Working data

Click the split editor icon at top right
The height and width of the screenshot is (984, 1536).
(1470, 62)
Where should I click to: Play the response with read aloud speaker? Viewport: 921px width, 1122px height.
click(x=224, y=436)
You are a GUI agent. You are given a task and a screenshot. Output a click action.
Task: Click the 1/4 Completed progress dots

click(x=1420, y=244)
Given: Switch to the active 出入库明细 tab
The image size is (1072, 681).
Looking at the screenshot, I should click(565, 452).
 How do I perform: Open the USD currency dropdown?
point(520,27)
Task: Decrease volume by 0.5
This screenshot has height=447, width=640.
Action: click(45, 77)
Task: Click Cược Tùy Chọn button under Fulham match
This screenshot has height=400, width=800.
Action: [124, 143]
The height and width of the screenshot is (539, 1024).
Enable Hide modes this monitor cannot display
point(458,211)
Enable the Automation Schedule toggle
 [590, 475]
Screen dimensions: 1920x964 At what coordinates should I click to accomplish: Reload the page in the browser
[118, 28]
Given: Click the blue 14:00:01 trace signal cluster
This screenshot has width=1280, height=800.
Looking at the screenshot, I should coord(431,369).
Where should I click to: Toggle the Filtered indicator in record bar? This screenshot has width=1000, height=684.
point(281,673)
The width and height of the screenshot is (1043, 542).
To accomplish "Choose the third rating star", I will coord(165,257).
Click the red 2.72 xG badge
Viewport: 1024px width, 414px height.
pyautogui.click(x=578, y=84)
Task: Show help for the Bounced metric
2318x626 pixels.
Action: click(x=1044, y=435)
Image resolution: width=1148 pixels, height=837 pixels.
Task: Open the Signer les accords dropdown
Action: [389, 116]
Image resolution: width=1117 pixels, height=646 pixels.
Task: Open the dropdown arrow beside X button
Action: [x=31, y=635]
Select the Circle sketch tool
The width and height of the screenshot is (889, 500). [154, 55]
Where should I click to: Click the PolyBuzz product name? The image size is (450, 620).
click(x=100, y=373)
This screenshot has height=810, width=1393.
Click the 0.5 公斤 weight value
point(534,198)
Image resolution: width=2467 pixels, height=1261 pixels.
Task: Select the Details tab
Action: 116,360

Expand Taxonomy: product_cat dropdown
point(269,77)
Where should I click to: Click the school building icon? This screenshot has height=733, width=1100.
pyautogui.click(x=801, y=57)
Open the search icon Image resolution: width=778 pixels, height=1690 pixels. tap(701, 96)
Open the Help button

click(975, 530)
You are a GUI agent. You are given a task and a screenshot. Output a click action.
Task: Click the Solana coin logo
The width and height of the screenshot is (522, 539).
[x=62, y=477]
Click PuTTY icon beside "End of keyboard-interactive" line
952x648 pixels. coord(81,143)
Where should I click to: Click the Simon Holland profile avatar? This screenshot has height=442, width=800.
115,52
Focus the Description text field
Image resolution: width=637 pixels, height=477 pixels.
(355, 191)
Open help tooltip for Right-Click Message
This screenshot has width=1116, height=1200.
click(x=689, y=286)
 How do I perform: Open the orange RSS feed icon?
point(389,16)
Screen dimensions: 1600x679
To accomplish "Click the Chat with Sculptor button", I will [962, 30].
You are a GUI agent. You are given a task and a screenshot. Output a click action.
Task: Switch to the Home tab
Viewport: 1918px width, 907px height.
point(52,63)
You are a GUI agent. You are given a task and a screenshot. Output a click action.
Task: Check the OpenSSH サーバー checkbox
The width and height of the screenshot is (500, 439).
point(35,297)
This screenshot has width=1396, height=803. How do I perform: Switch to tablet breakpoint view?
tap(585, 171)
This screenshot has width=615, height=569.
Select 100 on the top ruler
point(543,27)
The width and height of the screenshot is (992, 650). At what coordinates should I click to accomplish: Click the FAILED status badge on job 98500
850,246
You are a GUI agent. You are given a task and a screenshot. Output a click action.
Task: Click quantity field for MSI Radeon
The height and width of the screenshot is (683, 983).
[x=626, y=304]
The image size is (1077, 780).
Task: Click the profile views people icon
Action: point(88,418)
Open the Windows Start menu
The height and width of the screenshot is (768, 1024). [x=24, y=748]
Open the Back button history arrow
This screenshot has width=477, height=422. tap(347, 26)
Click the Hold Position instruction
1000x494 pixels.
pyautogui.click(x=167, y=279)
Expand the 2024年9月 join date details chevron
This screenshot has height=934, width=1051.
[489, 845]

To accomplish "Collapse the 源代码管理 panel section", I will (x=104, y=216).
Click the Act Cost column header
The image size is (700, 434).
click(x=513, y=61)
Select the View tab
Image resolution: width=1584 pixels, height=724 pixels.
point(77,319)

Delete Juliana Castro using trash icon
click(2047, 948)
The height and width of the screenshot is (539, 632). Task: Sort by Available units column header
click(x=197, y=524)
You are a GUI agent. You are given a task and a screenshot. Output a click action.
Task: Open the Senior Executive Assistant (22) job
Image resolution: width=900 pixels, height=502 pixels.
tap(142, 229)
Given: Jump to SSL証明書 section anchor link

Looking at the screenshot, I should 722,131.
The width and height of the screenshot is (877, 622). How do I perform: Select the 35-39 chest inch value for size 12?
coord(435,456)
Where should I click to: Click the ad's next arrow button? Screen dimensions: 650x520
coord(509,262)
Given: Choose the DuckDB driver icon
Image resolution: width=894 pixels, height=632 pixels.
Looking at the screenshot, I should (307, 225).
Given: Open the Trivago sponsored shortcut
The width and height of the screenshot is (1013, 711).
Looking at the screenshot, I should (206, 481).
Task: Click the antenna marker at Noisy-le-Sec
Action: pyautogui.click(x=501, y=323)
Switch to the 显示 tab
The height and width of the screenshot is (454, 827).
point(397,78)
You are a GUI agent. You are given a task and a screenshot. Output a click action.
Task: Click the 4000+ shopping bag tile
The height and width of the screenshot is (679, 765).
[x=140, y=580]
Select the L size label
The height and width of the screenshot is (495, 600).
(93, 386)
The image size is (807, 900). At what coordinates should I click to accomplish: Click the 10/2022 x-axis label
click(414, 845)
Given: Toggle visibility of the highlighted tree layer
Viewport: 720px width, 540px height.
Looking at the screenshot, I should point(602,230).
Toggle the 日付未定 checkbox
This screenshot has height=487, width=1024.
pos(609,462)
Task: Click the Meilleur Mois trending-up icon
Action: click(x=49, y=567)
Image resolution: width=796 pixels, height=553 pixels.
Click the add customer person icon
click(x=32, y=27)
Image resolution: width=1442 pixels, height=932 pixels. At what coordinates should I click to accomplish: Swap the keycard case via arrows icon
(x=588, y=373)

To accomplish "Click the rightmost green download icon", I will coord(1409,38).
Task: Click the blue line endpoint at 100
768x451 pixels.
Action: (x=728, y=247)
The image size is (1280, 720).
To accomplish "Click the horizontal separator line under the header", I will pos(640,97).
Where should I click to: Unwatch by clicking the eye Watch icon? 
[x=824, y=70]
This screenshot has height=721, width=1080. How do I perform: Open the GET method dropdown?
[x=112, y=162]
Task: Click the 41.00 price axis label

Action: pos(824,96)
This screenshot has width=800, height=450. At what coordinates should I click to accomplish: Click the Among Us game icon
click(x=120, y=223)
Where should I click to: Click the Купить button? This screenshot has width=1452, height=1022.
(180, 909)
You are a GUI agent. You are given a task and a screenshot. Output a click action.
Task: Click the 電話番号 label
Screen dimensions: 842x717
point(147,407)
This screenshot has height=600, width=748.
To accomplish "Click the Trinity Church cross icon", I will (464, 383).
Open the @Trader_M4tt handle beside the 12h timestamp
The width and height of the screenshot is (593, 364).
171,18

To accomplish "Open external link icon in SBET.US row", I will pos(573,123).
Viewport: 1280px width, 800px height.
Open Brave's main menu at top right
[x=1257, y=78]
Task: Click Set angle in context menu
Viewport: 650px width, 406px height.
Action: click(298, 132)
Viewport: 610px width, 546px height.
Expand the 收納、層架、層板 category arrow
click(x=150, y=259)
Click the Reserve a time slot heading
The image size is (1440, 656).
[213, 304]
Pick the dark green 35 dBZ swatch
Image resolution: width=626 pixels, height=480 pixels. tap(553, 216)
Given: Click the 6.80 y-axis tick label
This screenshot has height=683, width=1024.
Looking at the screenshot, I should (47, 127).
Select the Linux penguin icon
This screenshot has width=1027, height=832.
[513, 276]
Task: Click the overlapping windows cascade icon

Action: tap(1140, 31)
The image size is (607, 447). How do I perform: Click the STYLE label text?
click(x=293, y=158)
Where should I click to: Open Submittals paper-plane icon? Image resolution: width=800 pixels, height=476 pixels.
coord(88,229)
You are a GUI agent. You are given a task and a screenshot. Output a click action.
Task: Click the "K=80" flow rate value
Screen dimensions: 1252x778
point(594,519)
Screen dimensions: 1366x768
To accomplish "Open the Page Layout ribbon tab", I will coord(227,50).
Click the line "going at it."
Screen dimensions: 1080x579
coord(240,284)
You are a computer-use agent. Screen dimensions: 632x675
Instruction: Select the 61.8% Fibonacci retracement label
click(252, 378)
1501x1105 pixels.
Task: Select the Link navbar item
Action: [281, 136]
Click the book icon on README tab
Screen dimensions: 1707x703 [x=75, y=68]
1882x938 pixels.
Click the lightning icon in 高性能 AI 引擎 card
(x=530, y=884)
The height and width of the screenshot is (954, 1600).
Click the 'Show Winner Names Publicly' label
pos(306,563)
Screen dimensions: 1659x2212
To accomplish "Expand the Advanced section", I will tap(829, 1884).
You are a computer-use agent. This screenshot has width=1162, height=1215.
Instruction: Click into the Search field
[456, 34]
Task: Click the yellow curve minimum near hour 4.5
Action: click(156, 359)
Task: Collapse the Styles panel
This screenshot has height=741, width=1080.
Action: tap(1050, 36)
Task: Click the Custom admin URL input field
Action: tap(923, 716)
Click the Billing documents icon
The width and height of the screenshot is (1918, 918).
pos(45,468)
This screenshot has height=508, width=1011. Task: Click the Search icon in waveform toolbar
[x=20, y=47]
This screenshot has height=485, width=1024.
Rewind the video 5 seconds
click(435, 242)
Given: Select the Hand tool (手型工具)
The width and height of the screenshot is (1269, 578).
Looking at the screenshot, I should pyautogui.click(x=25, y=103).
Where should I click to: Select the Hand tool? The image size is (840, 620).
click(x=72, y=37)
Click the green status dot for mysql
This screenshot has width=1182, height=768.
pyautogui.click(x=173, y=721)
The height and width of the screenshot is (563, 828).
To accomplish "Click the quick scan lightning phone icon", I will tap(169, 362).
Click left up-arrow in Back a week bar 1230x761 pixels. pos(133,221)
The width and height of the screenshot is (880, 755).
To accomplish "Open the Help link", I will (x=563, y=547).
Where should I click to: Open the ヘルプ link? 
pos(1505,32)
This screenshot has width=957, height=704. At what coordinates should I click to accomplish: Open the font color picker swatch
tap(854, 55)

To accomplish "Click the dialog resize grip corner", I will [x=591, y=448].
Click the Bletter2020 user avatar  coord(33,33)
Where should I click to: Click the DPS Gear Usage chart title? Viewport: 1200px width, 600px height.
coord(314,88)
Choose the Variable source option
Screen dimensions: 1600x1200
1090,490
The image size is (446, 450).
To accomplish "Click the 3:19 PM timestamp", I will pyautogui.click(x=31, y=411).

Exercise
Reproducing the whole listing above is not the task. Copy exactly only the lines from the one with "Open Brave's main menu at top right" to the one with "Given: Click the 6.80 y-axis tick label", both kept.

Answer space
Open Brave's main menu at top right
[x=1257, y=78]
Task: Click Set angle in context menu
Viewport: 650px width, 406px height.
Action: click(298, 132)
Viewport: 610px width, 546px height.
Expand the 收納、層架、層板 category arrow
click(x=150, y=259)
Click the Reserve a time slot heading
The image size is (1440, 656).
[213, 304]
Pick the dark green 35 dBZ swatch
Image resolution: width=626 pixels, height=480 pixels. tap(553, 216)
Given: Click the 6.80 y-axis tick label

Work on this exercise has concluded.